- **Task material**

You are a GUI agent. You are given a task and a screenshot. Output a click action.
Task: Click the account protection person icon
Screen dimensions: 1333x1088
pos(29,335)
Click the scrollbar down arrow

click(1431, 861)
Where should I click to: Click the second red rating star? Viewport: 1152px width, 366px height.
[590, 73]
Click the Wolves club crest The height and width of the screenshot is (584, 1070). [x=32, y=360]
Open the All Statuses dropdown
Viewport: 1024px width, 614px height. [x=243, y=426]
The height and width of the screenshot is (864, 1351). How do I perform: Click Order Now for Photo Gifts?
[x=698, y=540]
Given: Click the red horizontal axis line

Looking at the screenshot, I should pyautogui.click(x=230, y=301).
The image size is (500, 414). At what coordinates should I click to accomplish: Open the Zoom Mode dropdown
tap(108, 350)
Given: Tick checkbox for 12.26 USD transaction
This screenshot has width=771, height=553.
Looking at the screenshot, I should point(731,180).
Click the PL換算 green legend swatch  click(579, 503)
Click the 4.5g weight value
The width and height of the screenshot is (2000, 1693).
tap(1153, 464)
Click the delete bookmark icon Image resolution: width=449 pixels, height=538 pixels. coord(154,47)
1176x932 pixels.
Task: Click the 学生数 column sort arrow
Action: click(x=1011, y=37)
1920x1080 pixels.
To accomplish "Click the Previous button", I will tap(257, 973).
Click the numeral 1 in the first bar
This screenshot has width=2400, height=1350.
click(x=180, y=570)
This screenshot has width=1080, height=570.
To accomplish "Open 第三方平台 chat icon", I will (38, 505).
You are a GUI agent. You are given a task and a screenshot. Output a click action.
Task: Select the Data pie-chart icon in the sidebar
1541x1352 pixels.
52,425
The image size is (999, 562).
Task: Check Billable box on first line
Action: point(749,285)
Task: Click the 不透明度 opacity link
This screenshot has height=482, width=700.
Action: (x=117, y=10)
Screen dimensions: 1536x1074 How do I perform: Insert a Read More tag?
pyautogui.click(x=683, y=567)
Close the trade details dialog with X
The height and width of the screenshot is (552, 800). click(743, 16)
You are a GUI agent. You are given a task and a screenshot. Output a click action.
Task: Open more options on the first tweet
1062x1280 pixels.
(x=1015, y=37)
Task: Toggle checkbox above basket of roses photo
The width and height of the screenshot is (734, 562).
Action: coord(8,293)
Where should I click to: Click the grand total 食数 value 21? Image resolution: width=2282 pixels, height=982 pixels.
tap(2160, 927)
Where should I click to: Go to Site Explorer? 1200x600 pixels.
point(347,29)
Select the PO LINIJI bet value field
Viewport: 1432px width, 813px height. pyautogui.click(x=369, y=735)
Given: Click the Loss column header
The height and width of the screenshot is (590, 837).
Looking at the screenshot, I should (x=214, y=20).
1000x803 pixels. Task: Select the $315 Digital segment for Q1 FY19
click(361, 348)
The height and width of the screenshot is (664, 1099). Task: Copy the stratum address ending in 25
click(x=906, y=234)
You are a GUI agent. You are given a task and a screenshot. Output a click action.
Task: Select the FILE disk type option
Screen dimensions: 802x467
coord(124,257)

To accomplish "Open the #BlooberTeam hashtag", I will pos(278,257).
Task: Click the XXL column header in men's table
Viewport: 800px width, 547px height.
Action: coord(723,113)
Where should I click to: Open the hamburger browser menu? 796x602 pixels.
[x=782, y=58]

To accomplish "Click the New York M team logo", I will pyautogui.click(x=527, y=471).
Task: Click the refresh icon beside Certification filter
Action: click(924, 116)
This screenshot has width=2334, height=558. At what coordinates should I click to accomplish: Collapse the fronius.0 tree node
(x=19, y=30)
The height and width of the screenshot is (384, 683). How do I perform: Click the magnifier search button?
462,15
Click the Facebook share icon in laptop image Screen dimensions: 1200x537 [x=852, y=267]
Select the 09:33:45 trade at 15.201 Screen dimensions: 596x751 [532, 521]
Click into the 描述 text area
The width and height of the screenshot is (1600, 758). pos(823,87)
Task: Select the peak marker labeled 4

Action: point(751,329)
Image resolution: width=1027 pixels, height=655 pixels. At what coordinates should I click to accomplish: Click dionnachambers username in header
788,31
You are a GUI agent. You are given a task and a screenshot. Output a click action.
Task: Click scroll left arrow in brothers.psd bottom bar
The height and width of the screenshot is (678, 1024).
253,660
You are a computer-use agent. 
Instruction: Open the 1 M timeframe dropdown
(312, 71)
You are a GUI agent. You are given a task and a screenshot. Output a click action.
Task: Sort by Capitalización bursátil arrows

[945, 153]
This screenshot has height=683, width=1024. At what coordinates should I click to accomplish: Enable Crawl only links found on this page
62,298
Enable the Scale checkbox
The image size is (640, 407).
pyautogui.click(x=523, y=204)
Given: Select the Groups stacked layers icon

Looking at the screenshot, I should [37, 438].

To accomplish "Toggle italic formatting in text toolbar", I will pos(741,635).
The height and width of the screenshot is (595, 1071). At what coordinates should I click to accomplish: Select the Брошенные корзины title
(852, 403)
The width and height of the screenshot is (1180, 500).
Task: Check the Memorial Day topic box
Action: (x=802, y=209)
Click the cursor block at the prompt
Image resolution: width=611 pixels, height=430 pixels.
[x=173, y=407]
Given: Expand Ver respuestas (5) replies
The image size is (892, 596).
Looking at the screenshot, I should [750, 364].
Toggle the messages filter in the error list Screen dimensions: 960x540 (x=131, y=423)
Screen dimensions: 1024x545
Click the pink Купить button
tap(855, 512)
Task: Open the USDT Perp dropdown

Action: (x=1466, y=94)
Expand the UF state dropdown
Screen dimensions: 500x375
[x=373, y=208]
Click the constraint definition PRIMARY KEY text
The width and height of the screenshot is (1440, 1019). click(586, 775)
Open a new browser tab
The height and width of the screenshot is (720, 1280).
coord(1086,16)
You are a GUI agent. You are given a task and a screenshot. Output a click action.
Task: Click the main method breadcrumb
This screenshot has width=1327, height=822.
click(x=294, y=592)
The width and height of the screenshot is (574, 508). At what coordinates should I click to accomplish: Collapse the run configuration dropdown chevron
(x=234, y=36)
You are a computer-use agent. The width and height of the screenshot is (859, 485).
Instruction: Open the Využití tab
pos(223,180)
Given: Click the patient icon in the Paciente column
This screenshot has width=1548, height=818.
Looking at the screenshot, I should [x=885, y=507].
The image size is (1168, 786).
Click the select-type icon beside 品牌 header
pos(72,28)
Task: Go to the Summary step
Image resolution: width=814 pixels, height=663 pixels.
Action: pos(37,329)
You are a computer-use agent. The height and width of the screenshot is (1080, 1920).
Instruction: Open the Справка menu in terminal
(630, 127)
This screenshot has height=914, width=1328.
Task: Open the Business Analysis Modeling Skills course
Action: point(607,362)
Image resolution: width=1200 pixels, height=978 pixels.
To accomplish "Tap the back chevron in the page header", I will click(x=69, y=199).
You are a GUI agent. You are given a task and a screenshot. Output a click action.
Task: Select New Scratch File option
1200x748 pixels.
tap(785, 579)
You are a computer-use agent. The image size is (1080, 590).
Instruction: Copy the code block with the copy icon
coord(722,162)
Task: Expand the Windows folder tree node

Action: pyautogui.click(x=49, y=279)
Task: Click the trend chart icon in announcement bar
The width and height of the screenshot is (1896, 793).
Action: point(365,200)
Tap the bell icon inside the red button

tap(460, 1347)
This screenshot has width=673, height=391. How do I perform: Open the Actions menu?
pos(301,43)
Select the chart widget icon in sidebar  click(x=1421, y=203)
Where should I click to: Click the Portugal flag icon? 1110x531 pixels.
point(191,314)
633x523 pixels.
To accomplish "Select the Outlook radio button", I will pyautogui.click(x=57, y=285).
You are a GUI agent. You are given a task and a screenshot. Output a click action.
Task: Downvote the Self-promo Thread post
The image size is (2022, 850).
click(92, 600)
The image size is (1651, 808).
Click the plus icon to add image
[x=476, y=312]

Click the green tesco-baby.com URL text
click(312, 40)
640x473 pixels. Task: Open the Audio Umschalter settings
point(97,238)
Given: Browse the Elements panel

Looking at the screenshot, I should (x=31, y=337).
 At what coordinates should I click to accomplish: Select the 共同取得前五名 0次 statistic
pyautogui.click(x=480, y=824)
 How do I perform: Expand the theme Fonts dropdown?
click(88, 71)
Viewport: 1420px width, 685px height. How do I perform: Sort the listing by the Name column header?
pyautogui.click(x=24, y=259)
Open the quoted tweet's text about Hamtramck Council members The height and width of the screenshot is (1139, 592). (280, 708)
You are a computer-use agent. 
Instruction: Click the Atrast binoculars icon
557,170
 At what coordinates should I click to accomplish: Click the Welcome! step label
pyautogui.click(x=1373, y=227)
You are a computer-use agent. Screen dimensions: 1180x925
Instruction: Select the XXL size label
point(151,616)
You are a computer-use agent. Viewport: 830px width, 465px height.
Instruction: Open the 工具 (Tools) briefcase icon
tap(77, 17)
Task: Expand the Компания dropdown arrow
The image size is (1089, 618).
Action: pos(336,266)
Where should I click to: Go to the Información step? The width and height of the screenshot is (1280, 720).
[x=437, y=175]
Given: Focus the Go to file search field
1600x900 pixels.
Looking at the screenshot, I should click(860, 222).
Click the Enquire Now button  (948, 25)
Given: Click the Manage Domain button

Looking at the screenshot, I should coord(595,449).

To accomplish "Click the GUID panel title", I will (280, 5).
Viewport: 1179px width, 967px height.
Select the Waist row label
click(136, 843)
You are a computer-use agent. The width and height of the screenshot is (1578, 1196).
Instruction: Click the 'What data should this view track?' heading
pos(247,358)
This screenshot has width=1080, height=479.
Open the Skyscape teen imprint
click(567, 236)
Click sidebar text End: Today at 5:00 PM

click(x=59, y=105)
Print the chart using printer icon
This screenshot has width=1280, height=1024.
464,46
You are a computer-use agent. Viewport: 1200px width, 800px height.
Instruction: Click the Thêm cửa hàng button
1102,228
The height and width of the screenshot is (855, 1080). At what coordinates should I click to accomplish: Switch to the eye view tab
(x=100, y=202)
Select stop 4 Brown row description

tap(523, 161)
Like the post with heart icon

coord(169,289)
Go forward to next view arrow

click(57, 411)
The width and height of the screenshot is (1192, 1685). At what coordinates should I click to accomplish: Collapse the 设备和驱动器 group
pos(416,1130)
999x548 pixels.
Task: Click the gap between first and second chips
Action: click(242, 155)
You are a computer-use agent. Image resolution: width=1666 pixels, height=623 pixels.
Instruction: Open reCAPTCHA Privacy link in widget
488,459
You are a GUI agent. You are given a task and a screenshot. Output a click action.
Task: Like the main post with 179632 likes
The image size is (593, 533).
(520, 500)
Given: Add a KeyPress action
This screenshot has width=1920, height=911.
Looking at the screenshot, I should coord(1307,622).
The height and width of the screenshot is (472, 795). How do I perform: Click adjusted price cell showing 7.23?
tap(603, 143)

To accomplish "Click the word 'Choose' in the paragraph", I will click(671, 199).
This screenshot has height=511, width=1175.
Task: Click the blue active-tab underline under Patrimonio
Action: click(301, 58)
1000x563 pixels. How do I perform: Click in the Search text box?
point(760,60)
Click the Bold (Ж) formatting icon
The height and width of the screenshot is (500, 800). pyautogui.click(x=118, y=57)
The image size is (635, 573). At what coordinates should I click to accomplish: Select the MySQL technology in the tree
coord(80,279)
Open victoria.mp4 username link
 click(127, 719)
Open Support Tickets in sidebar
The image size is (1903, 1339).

- **Work required**
Each line of the records above that includes the string "tweet" should be counted. Report the total alone.

- **Exercise answer**
2